In vita mors, murmura-t-il, in morte vita ! Toujours le même songe ! La mort dans la vie, la vie dans la mort !… Non… non… C’est le frère de ma pauvre mère… je ne te donnerai pas les moyens de le perdre !

L’attention des témoins redoublait.

— De qui parle-t-il ? demanda Patou après un moment de silence.

— Le frère de sa mère, répondit Gâteloup, est un marchand de chevaux de Normandie, vers la frontière de Bretagne. Je ne sais pas ce qu’il veut dire.

René bondit sur son lit.

— C’est toi, c’est toi, cria-t-il, la vivante et la morte !… C’est toi qui es la comtesse Marcian Gregoryi !… C’est toi qui es Addhéma la vampire !

Il s’était levé à demi ; il se laissa retomber épuisé.

Jean-Pierre passa ses doigts sur son front baigné de sueur.

— Je ne crois pas à cela, au moins ! prononça-t-il entre ses dents serrées ; je ne veux pas y croire ! c’est l’impossible !

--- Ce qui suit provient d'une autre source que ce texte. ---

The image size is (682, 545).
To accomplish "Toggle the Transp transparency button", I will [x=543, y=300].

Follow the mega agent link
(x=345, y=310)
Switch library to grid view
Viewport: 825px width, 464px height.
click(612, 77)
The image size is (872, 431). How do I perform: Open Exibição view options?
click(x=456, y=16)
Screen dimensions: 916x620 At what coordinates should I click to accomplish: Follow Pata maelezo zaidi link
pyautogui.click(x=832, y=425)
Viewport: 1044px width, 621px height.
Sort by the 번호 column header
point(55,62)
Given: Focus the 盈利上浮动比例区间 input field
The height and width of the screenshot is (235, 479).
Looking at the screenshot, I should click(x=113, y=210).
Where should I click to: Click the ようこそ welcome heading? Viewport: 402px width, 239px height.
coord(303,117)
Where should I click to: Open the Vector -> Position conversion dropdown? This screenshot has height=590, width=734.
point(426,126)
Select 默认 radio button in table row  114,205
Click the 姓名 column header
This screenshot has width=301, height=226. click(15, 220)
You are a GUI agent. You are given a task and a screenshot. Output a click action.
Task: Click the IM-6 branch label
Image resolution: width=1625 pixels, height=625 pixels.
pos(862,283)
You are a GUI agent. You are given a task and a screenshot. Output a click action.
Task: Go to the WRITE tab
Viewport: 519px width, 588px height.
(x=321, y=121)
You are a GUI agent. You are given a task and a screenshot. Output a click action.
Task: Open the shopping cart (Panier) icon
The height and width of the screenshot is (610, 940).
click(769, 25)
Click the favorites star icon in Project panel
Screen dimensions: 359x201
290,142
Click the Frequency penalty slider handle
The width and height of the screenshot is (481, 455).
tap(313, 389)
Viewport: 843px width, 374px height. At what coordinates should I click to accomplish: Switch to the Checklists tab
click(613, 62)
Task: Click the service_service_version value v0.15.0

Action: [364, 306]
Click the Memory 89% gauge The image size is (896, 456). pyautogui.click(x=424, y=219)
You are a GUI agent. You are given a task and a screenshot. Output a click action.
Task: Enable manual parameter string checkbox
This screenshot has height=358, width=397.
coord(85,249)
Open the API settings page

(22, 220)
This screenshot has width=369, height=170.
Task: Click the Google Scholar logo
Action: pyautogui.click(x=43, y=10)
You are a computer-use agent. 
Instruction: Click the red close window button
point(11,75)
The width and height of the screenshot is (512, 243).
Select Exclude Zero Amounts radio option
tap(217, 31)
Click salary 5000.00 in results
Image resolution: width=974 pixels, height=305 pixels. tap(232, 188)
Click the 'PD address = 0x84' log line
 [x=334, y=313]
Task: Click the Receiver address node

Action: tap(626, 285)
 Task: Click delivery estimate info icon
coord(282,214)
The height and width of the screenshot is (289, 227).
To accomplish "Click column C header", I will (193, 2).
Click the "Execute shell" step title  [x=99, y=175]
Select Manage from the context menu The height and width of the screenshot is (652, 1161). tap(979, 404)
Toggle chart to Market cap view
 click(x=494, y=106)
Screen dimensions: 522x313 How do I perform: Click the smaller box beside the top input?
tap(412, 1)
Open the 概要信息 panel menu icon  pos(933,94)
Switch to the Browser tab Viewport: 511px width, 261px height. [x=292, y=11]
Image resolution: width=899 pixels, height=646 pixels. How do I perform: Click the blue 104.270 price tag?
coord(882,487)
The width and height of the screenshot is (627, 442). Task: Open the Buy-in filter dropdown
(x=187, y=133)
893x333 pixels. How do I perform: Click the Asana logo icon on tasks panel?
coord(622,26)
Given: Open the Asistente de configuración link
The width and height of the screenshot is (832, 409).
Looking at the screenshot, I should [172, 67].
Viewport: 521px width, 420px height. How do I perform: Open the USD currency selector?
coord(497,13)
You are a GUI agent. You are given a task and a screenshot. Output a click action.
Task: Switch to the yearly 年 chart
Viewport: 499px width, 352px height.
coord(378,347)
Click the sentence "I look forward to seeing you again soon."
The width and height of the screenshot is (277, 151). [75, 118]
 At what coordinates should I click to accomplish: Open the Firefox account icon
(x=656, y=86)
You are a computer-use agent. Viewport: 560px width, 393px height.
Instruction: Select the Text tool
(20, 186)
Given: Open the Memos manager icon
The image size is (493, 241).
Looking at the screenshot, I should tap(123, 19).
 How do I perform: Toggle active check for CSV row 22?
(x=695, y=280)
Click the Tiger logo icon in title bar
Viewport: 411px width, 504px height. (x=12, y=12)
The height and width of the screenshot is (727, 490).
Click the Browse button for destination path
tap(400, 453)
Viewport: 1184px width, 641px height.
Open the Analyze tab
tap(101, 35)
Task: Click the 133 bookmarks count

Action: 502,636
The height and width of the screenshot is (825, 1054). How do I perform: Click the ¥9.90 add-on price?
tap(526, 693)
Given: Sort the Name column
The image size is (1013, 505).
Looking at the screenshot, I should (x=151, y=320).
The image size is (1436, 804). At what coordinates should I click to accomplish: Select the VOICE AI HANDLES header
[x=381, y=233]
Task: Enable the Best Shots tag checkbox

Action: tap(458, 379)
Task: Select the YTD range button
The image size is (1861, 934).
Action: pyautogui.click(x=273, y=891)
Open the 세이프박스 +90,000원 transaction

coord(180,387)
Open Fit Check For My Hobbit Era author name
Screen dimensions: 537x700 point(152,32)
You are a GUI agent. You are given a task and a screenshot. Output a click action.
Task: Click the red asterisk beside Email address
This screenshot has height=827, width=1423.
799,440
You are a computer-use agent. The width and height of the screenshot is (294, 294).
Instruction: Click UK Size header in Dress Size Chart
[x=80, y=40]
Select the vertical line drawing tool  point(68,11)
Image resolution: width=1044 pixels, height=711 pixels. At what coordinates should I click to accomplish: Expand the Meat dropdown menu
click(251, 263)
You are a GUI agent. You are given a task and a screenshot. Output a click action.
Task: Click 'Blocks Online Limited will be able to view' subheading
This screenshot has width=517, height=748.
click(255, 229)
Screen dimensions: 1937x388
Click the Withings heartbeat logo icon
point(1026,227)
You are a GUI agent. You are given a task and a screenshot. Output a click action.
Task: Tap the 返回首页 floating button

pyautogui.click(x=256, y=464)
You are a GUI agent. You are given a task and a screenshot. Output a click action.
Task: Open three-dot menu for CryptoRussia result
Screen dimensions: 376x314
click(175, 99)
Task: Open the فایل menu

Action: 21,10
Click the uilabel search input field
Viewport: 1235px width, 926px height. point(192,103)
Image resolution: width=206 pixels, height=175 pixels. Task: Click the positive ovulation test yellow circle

— Patron, répondit l’étudiant gravement, je ne suis pas encore assez vieux pour savoir au juste ce à quoi il faut croire. Il n’y a jusqu’à présent qu’une seule chose que je nie, c’est l’impossible ?

Et son doigt tendu désignait la devise latine, courant autour du cartouche qui ornait la cheminée.

La devise disait exactement les paroles échappées au sommeil de René.

Patou poursuivit :

— L’homme a dit longtemps : Cela n’est pas parce que cela ne peut pas être, mais, depuis quelques années, Franklin a joué avec la foudre ; un pauvre diable de ci-devant, le marquis de Jouffroy, fait marcher des bateaux sans voile ni rames, avec la fumée de l’eau bouillante… Vous pouvez me parler si vous avez quelque chose à dire : je sais la légende du comte Szandor, le roi des vampires, et de sa femme, l’oupire Addhéma.

— Moi, je ne sais rien, répliqua rudement Jean-Pierre. Le monde vieillit et devient fou !

— Le monde grandit et devient sage, repartit l’étudiant.